White voters were 72 percent of the electorate in 2012, and their share of the population has shrunk a couple points since then. [Donald] Trump has had trouble winning certain segments of the white vote, such as suburban women and college-educated voters.
Mara Liasson

42.
Mitt Romney got 59 percent of the white vote in 2012, considered by many to be a high-water mark with this demographic group. Can [Donald] Trump win a higher share of white voters than Romney and get more of them to turn out?
Mara Liasson

43.
[Donald] Trump's path to victory depends on getting historic levels of support from white voters, and particularly large numbers of white, non-college-educated voters.
Mara Liasson

44.
If she Hillary Clinton win just two of the three big battleground states - North Carolina, Florida and Virginia - she will have shut off Trump's path to 270 electoral votes, even if he wins the other toss-up states.
Mara Liasson

45.
The Republican Party, right now, is a conservative populist party.
Mara Liasson

46.
Jeb Bush was supposed to be the establishment candidate, but he didn't catch on.
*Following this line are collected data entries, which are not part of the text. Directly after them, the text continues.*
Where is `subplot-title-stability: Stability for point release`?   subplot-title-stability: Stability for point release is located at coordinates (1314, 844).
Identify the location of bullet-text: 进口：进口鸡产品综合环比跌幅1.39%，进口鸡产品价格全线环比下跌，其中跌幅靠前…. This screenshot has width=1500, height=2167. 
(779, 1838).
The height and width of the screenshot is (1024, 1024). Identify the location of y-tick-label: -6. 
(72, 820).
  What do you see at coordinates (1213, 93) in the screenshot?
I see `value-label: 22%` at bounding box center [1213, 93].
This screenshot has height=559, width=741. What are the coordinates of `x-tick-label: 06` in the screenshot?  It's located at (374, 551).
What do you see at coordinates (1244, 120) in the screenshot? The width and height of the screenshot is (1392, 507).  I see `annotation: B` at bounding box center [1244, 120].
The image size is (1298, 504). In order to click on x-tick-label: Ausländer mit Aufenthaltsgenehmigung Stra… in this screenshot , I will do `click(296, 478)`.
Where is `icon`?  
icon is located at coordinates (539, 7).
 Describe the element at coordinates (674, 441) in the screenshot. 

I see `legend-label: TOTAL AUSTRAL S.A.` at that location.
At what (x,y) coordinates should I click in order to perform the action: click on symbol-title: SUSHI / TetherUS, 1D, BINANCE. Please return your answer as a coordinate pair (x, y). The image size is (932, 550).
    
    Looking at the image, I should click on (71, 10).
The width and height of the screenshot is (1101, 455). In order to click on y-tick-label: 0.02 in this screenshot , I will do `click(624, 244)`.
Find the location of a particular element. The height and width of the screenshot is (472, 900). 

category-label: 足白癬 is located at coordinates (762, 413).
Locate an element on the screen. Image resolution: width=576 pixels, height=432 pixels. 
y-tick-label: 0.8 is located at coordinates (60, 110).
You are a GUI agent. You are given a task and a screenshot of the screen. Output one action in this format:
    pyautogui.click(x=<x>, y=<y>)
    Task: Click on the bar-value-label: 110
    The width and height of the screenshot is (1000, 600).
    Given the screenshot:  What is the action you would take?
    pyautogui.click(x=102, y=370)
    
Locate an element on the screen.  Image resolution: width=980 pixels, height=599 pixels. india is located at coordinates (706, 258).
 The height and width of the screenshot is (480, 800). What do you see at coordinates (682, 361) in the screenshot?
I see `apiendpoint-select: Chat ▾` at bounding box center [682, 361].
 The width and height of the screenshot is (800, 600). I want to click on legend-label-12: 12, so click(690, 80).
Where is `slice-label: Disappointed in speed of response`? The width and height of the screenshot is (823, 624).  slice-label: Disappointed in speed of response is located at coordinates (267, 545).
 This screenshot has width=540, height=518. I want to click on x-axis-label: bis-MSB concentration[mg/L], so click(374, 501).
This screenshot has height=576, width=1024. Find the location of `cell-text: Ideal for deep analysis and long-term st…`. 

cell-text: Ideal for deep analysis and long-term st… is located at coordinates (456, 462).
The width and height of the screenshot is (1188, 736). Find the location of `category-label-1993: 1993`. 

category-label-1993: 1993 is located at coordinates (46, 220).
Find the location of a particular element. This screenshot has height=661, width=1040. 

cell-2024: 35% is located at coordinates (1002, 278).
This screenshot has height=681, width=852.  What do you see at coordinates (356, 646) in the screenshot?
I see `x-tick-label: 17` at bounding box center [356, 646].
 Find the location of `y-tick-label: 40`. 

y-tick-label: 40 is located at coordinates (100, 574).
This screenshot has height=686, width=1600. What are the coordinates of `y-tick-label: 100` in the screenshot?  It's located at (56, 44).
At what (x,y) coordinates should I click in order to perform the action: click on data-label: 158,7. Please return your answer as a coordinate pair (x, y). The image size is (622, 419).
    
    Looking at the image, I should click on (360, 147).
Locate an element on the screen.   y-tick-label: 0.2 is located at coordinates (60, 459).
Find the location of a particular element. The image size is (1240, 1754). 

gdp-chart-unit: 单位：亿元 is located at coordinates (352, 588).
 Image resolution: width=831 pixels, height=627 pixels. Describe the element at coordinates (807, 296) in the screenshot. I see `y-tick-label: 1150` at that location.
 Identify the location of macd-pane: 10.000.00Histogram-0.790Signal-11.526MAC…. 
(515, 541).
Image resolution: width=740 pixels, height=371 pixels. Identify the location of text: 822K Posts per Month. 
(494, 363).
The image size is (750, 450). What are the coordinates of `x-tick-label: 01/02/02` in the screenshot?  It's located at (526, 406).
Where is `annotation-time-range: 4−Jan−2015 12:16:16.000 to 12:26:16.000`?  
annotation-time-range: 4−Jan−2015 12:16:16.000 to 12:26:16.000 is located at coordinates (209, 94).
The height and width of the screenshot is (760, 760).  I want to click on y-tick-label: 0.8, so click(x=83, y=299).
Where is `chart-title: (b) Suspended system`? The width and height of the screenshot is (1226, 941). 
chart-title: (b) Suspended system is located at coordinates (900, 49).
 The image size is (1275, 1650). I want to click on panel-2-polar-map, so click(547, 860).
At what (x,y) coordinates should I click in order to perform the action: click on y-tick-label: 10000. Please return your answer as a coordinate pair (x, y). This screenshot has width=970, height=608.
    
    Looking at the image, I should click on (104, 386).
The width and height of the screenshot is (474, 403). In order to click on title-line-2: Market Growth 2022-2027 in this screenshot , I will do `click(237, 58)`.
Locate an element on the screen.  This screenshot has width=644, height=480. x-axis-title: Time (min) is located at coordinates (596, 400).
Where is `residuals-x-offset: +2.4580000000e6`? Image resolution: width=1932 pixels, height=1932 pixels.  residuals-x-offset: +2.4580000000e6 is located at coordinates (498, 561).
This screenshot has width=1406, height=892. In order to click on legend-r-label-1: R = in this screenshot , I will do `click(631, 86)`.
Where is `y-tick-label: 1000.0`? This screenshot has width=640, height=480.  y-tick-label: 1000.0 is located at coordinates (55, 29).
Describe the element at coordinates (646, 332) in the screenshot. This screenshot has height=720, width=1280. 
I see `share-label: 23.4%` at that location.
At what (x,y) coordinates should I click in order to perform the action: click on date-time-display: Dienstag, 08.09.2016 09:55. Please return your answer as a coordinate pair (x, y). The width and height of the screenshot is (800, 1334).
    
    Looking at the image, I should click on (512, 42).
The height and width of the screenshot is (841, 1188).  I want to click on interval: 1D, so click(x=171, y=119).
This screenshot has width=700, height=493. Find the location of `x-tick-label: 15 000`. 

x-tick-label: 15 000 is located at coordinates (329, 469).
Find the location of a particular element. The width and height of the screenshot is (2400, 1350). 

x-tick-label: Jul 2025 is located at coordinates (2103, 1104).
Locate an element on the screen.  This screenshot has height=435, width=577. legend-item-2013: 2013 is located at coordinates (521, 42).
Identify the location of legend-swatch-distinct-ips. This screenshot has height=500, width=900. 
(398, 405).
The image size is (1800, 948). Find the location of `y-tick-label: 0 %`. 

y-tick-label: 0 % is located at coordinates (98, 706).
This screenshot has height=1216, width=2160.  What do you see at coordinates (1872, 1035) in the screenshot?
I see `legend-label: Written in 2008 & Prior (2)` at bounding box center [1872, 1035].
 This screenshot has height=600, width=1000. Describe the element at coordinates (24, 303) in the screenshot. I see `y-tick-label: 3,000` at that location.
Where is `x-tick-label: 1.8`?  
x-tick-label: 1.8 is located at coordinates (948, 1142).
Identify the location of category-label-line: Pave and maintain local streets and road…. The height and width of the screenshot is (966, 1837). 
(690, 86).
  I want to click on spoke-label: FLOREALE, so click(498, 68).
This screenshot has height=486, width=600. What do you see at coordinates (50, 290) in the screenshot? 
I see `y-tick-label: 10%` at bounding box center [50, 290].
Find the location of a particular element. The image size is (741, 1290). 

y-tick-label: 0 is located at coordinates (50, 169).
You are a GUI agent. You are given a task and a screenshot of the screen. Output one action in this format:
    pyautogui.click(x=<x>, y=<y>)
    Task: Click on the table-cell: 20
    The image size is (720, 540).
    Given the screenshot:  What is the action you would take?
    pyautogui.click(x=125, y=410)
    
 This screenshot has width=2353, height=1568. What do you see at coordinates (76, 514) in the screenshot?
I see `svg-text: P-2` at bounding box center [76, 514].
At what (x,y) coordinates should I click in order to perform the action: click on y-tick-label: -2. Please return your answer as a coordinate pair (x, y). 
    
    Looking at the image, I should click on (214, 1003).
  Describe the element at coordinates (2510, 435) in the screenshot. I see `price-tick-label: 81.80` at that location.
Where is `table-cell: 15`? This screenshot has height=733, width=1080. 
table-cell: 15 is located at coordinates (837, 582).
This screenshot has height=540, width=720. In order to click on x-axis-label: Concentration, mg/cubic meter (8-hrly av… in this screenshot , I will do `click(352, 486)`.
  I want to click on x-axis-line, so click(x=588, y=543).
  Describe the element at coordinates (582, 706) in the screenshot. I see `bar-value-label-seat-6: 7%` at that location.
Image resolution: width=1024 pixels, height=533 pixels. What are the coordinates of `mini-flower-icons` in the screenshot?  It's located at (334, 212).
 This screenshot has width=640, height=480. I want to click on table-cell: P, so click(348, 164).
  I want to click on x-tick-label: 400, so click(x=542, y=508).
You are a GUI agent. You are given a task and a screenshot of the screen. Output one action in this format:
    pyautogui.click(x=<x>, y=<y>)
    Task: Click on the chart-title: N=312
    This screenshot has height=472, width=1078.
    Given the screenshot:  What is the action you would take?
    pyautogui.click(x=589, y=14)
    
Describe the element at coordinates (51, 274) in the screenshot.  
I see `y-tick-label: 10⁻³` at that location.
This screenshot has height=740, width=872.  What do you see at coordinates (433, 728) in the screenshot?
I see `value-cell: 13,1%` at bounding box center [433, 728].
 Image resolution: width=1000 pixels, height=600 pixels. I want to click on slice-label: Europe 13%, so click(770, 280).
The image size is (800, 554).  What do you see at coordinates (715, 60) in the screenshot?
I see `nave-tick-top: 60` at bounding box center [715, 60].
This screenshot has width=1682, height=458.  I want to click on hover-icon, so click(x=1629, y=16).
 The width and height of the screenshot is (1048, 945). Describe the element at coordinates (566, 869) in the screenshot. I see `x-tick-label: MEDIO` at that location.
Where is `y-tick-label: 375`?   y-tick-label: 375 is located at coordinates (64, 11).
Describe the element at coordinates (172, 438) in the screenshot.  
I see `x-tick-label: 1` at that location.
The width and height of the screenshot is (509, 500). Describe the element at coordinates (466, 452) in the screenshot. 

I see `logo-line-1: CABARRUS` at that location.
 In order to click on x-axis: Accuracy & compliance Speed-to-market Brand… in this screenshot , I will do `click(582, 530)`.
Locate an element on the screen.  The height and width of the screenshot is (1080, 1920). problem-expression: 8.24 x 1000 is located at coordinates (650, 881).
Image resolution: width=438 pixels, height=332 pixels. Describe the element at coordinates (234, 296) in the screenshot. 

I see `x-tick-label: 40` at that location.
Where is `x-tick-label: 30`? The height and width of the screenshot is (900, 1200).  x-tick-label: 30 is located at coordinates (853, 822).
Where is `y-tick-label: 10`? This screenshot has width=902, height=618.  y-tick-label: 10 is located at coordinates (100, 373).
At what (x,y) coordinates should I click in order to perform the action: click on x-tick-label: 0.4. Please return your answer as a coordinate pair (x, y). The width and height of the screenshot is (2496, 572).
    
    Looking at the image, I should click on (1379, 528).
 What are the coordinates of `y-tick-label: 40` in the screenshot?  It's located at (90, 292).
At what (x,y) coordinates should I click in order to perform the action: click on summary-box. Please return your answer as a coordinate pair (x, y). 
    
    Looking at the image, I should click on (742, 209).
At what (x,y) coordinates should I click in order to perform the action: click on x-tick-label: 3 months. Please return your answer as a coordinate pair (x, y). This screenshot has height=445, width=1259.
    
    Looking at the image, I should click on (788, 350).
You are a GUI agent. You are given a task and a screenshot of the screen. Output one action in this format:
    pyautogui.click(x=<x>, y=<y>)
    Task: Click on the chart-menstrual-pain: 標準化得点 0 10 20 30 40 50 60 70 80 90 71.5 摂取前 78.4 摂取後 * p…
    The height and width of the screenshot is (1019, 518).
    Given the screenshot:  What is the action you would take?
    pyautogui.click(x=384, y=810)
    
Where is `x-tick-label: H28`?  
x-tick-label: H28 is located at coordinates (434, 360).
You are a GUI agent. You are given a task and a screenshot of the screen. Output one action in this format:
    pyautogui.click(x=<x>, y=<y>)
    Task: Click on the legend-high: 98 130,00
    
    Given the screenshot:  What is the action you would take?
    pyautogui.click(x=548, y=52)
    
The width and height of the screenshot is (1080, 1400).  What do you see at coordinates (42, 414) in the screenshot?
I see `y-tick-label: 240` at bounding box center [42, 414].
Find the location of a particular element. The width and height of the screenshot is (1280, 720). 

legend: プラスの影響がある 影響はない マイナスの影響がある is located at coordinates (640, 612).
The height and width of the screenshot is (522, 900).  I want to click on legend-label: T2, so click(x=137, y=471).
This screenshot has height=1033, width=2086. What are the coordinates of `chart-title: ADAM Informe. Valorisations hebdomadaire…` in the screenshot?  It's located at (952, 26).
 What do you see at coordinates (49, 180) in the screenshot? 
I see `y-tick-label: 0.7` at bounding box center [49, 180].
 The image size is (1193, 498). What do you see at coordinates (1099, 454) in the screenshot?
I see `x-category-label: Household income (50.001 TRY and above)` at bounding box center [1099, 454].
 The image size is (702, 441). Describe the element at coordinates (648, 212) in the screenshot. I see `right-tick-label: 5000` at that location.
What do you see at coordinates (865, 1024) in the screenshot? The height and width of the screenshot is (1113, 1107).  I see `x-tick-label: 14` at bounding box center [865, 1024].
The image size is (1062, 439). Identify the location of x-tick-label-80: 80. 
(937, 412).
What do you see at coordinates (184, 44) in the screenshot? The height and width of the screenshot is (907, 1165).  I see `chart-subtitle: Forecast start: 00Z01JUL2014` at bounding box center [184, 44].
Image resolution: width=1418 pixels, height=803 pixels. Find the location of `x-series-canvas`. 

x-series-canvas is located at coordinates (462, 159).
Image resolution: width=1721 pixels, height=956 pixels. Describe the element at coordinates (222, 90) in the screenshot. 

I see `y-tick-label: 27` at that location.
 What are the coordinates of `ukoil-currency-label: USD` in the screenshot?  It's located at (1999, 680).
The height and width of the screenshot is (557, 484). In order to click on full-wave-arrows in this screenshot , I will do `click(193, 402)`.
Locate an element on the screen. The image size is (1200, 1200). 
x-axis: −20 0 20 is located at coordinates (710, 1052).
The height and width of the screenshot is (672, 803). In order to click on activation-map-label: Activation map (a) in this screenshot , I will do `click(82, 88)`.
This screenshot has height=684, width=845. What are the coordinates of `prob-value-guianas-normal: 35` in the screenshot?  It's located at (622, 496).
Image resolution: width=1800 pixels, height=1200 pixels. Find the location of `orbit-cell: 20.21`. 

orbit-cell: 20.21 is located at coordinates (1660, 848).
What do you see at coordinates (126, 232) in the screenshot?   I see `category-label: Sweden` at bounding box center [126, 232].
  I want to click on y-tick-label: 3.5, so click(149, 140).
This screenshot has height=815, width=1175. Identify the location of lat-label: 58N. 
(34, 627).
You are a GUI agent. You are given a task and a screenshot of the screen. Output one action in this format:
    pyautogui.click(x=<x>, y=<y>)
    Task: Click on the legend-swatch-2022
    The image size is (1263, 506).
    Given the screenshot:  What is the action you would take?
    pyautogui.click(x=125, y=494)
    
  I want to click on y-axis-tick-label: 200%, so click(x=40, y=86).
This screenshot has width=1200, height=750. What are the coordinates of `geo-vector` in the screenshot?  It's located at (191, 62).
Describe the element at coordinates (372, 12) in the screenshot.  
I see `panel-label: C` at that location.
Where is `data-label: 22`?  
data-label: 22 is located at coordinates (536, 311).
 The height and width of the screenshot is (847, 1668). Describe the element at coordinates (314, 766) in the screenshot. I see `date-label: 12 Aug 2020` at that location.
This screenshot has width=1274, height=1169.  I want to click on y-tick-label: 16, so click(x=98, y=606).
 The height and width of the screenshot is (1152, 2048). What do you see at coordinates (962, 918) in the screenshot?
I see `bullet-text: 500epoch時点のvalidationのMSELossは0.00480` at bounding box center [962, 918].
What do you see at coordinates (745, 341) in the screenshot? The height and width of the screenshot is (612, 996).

And the extraordinary thing about this Republican primary is that the establishment, moderate wing of the party has sidelined itself. They're not coalescing around one candidate as they have in the past.
Mara Liasson

47.
Many people feel he did cross a line in a way he hadn't even done before and also that Republicans had to speak out because they believe Trump poses a danger to the party.
Mara Liasson

48.
There's disgust with what people called a broken political system, and they're really angry at elites, whether it's the Republican establishment or particularly the media who they feel look down on them, tell them they're bigots.
Mara Liasson

49.
There was tremendous animus to President [Barack] Obama. Many of people said he was un-American, not a Christian and worse.
Mara Liasson

50.
There's a lot of anxiety about terrorism among the country at large. There's also a feeling the country has stagnated.